Berenger, the French poet, fables that it was Cyprus wine which first gave birth to the gods of Greece—stating that Hesiod had warmed his veins with the liquor before he began to embody his Olympian theories. But Hesiod, after all, only transcribed and touched up the popular belief; it was the bright, sensuous genius of Greece, transfiguring the happy elements of the clime, that brought forth the theogonies—peopled with immortal dwellers the

  Elysian, windless, fortunate abodes,

  Beyond heaven’s constellated wilderness.

The Greeks deified the best attributes of mankind, and adored the Supreme Spirit in the reflections of their own cheerful and elevated minds. In the vastness and power of the sea they saw Poseidon on his car, drawn by sea-horses, and girt by his conch-bearing Tritons, sounding in response to what the old Greek dramatist calls “the innumerable laughter of the waves”—anarithmon kymaton gelasma—Jupiter thundered from the acroceraunian top of Olympus,

  Soaring all snow-clad through his native sky

  In the wild pomp of mountain majesty;

Phoebus-Apollo and Diana, his sister, moved, beautiful unspeakably, in the sun and moon; gods blew in the four great winds and in the breeze; every fountain had its Naiad, and every oak its Hamadryad. Pan shouted on the mountains—especially whenever good came to Greece; and on the day of Marathon his mighty vociferations were heard at wonderful distances!—and the Fauns, Satyrs, Dryads, Oreads and so forth, his subjects and followers, wandered over every meadow, and were seen peeping from the glades and openings of every forest.
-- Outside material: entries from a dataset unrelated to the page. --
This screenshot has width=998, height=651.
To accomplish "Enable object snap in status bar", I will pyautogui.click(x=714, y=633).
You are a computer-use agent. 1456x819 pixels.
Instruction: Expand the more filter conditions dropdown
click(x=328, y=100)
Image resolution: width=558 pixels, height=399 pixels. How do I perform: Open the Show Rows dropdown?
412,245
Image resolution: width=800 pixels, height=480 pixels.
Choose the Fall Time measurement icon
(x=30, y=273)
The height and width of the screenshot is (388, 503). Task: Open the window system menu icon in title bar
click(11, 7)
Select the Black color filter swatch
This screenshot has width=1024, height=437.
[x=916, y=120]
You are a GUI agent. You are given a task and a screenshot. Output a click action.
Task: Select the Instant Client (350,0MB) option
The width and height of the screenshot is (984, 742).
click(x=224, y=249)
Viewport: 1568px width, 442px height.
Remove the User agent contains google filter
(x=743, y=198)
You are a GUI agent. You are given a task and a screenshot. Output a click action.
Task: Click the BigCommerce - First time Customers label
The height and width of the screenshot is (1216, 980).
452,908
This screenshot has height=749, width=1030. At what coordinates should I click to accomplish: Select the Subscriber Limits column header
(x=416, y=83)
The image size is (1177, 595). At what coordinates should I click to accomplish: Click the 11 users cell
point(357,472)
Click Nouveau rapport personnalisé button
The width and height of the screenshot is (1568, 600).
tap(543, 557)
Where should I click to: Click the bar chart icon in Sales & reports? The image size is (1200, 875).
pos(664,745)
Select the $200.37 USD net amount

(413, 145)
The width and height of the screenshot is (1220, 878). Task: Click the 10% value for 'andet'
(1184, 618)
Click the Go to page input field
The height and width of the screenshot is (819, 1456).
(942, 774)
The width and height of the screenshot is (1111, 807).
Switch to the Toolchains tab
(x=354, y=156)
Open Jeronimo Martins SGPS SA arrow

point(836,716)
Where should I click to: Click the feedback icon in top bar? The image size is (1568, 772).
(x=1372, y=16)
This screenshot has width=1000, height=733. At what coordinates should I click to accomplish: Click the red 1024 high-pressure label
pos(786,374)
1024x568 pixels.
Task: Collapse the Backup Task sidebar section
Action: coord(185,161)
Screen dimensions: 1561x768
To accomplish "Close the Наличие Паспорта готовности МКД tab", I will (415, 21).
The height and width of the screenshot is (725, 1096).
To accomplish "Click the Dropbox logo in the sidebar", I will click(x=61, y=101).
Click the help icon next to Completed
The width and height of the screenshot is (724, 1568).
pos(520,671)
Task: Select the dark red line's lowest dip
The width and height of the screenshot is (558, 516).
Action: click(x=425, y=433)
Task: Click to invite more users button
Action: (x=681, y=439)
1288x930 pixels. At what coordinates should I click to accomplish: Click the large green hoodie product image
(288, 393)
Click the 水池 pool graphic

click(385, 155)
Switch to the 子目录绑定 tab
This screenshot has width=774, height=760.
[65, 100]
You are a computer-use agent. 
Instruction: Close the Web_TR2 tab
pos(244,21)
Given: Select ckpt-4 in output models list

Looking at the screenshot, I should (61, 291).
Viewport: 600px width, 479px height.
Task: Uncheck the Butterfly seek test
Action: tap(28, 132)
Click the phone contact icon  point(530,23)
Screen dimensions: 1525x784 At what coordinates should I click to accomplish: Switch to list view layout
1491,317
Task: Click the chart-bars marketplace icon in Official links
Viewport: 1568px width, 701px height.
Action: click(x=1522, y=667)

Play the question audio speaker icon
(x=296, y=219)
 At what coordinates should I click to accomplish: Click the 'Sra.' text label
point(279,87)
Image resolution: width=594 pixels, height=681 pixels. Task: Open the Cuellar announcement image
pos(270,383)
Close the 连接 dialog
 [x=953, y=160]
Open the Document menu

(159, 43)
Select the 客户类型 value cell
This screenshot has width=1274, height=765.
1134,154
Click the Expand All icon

Much of the power and civilization of Greece grew from her commerce and maritime enterprise—from the sea. Dr. Arnold, the historian, says very truly, that the sea has always been one of the greatest agents of liberty and civilization. The supremacy of Athens over Sparta, then, and in the memory of all future time, was due to the port of the PirÆus. The crowning glories of the Attic metropolis—her immortal sculptures and temples and her splendid philosophies—were owing to a refining intercourse with other peoples, and to the maritime exactions, somewhat tyrannically levied from those sea-born states that, from the waters and shores of the Mediterranean, looked to Athens as their mother city and protectress. Tyre, Carthage, Syracuse and other seaports—ancient and modern—have owed their wealth, celebrity and distinguishing character to their respective geographical positions.

If we follow the movements of the human family through Germany and up to the high latitudes of Europe, we find that the severe elements of the north and the peculiarities of soil were able to imbue the human mind with a portion of their own character. The life of the great Scandinavian race was necessarily divided between war and plunder; and the ideas which they entertained of the superior powers and a future state were reflected from their circumstances. These corsairs and kempions believed the Valhalla of departed spirits was a place where the happy warriors fought one another during the day, and feasted together at night, (eating flesh and drinking mead from deer’s horns) after Odin had miraculously put together the severed limbs and healed all the wounds; till the morrow should once more renew these murdering beatitudes of the boreal heaven! Again—the iron hills of the Northern region helped to form the mythologies and superstitions originally so distinctive of the Scandinavian mind. The Lapps, Finns, and other peoples of the high latitudes, were in a great measure miners and smiths. Æschylus, we believe it is, who says that the sword is “the child of Scythia”—a saying not more figurative than matter-of-fact. Jornades, a Goth, says Scandinavia was the Forge of Mankind—humani generis officium—indicating the metallurgic nature of that influence exerted on the fate of the more Southern European nations. The men who mined, and who hammered into shape the swords of the Northmen, were small in their physical proportions, and usually had their stithies near the mouths of the mines among the hills. Hence the kobold-workers, the hill-folk, the goblins, trolls, dwarfs, wee men and so forth, of a superstition which has overflowed the rest of Europe, almost as extensively as the military migrations from the same places did, once upon a time. These little hyperborean diableries have wandered all over the fields of the South and permanently tinged the currents of its various literature.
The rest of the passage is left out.